Zaman, Taleplerimizi Yükseltme Zamanıdır!
“Referandumun getirdiği sonuç şudur ki, sivil-askeri vesayetle ayakta tutulmaya çalışılan darbeci düzenin toplum nezdinde meşruiyeti kalmamıştır.”
Zaman, Taleplerimizi Daha Gür Biçimde Yükseltme Zamanıdır!
Aylardır Türkiye gündemine damgasını vuran Anayasa değişikliği referandumu nihayet son buldu. Haddi zatında Türkiye toplumunda görülen önemli saflaşmaları da daha bir görünür kılan referandum süreci sonucunda statükocu cephe bir kez daha sarsıntıya uğradı. Muhtemelen bundan sonraki süreci lehine çevirmek ve kendisini tatmin etmek için yüzde 42'lik "hayır" oranına dikkat çekerek bunu gündemleştirecektir. Dolayısıyla hükümetin kısa ve orta vadede kalkışacağı muhtemel yeni yasal düzenlemeleri de "Türkiye'nin yarısı" vurgusundan hareketle uzlaşma, konsensüs, mutabakat vb. kalıplarla oyalamaya çalışacaktır. Özetle AK Parti üzerinden İslam düşmanlığında ittifak etmiş Kemalist, aydınlanmacı ve ulusalcı güçlerin oluşturduğu cephe referandum sonucunda her ne kadar bozguna uğramışsa da bundan böyle boş duracak değildir. Hükümetin de bunu doğru okuması ve rehavete kapılmadan acilen özellikle de hukuki planda gerçekleştireceği yeni yasal düzenlemeler ile süreci besleyip pekiştirecek önlemler alması hayati önem taşımaktadır. Bu süreçte hükümetin birinci olarak geçmişte çok sık düştüğü sonuçsuz mutabakat vurgularına, bürokratik oligarşiyi güçlendiren kurumlar arası mutabakat arayışları yanlışına tekrar düşmekten kaçınması, sivil-askeri statükocu güçlere karşı dik durduğunu kanıtlayan beyan ve icraatlarda bulunması gerekmekte. İkinci olarak da zaten gerilemiş ve referandum sonucunda da moral açısından iyice zayıflatılmış militarist yapıyı cesaretlendirme anlamına gelebilecek tutum ve beyanlardan sakınarak süreci pekiştirecek ve değişime kapalı statükocuları daha da gerilere püskürtecek adımlar atması önem kazanmaktadır. Ayrıca yaklaşmakta olan 2011 genel seçimi ile birlikte düşünüldüğünde süreci ilerletmek hükümet açısından politik bir gerekliliktir. Ve aynı zamanda yoğun baskı, manipülasyon ve propagandalara rağmen referanduma olumlu yönde katılım gösteren kitlelere karşı samimiyetini ispatlaması noktasında da ahlaki bir sorumluluk arz etmektedir.

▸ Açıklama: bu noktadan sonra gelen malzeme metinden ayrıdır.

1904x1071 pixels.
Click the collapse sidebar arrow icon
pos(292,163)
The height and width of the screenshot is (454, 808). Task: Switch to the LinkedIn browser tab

Baskı, Tehdit, Şiddet, Şantaj; "Hayır" Cephesinin Referandum İcraatında Yok, Yok!
Referandum öncesinde süreci boşa çıkarmaya yönelik ortaya koyduğu icraatlarıyla bıkkınlık uyandıran "Hayır" cephesinin bileşenleri referandum esnasındaysa bir adım daha ileri atarak icraatlar zincirine baskı, tehdit, şantaj ve şiddet halkalarını katarak bunu toplumun boynuna asmaya kalkıştılar. Referandum öncesinde özellikle de İstanbul'da asılmasına tanık olduğumuz pankartlardan biri dikkat çekiyordu. MHP'nin astığı içeriğinden anlaşılan bu ırkçı pankartta "Türküm Demeye Gocunanların Yönetimine Hayır!" deniliyordu. Ancak ne hikmettir ki ırkçılık yüklü bu ve benzeri pankartlara rağmen Kürtleri temsil ettiğini iddia eden bir hareket, BDP de Türk milliyetçisi MHP ile paralelleşmekten geri durmamıştı. ÖDP, Halkevleri gibi örgütler bünyesinde toplanmış Sol Kemalistler referandum arifesinde toplantı basıp konuşmacılara sataşma, saldırma siyasetiyle öne çıkarken yine referandum arifesinde düzenin resmi kurumlarından YSK, seçim alanlarını kamusal alan ilan ederek başörtüsüne geçit vermeyeceğini ve bin yıl da sürse 28 Şubat'ı sürdürmeye niyetli olduklarını bir kez daha kanıtladı! Başta İzmir olmak üzere Ege ve Marmara bölgesinin çeşitli illerinde CHP ve MHP'den düzen muhafızları da okulları teftişçi edasıyla kolaçan ederek başörtülü sandık başkanı adaylarını engellemeye çalıştılar. Bölge illerinden medyaya yansıyan referandum görüntüleri de bu tabloyu pekiştirir mahiyetteydi. Urfa'da BDP'li milletvekili İbrahim Binici'nin de dahil olduğu bir grup, okul basıp çeşitli bahanelerle oy sandığını camdan aşağı atarken Mersin'de ise oy kullanmanın önüne geçmek için Kürt mahallelerinde baskı ve tehditle kalınmayarak insanların mallarına molotoflu saldırılar düzenlendi. Özellikle de bölge illerinde BDP içerisine yuvalanmış PKK'li bağnazların kameralara ve gazete manşetlerine yansıyan görüntüleri AK Parti şahsında İslam düşmanlığında ittifak etmiş "ilerici güçler"in akıl tutulmasını göstermesi açısından ibretamizdi. Referandum sürecinde tedhişe kalkışanların bir kısmı da Bursa'da Akın Birdal'a kafa atma kabadayılığına soyunan Bilgehan Şimşek tipinde de görüldüğü gibi nam salmak, kahramanlaşmak amacıyla öne çıkmışlardı.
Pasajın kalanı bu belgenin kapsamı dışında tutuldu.